The camera is also able to function well in natural light, rather than the pure laser light or other highly idealised conditions required by previous metasurface cameras if they were to produce good-quality images.
It overcomes problems with previous micro-sized camera designs, which have tended to take only distorted and fuzzy images with very limited fields of view. Pictured: images of a flower, taken with the previous state-of-the-art microscopic camera (left) and the new design (right)
‘It’s been a challenge to design and configure these little microstructures to do what you want,’ said Mr Tseng, who is based at Princeton University in New Jersey.
‘For this specific task of capturing large field of view RGB images, it’s challenging because there are millions of these little microstructures [on the metasurface], and it’s not clear how to design them in an optimal way.’
To overcome this, University of Washington optics expert Shane Colburn created a digital model that could simulate metasurface designs and their photographic output, allowing automated testing of different nano-antennae configurations.
According to Professor Colburn, the sheer number of antennae on each surface and the complexity of their interactions with light meant that each simulation used ‘massive amounts of memory and time.’
Aside from a little blurring near the edges of the frame, the images the tiny camera can capture (left) are comparable to those taken with a regular, full-sized camera setup (right) featuring a series of six refractive lenses.
‘Although the approach to optical design is not new, this is the first system that uses a surface optical technology in the front end and neural-based processing in the back,’ said optical engineer Joseph Mait, who was not involved in the study.
‘To jointly design the size, shape and location of the metasurface’s million features and the parameters of the post-detection processing to achieve the desired imaging performance,’ Mr Mait added, was a ‘Herculean task’.
The team is now working to add computational abilities to the camera — both to further enhance image quality, but also to incorporate things like object detection that would be useful for practical applications.
APPLICATIONS OF THE CAMERA
Pictured: The tiny camera relies on a special ‘metasurface’ studded with posts which can modulate the behaviour of light
According to the researchers, the camera would be ideal for use in small-scale robots, where size and weight constraints can make traditional cameras difficult to implement.
The optical metasurface could also be used to improve minimally-invasive endoscopic devices — allowing doctors to better see inside of patients in order to diagnose and treat diseases.

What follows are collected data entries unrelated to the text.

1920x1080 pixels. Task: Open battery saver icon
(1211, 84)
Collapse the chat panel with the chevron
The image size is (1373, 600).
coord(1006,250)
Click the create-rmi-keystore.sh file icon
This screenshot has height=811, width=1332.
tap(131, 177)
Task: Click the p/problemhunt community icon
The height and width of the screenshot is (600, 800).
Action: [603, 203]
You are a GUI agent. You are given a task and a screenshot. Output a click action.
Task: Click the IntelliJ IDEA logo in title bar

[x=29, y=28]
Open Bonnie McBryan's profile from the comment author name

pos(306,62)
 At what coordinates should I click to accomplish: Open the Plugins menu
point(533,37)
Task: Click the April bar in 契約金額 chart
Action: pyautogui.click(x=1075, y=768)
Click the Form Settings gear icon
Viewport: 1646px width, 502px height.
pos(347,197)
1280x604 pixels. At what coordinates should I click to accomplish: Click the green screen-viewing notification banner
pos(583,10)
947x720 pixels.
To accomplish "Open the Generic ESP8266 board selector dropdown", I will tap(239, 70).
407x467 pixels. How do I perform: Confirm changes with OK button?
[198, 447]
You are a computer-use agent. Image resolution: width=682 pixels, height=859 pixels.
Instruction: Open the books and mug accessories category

Furthermore, envisages paper author and Princeton University computer scientist Felix Heide, the concept could be used to turn surfaces into sensors.
This, he said, ‘could turn individual surfaces into cameras that have ultra-high resolution, so you wouldn’t need three cameras on the back of your phone anymore, but the whole back of your phone would become one giant camera.
‘We can think of completely different ways to build devices in the future.’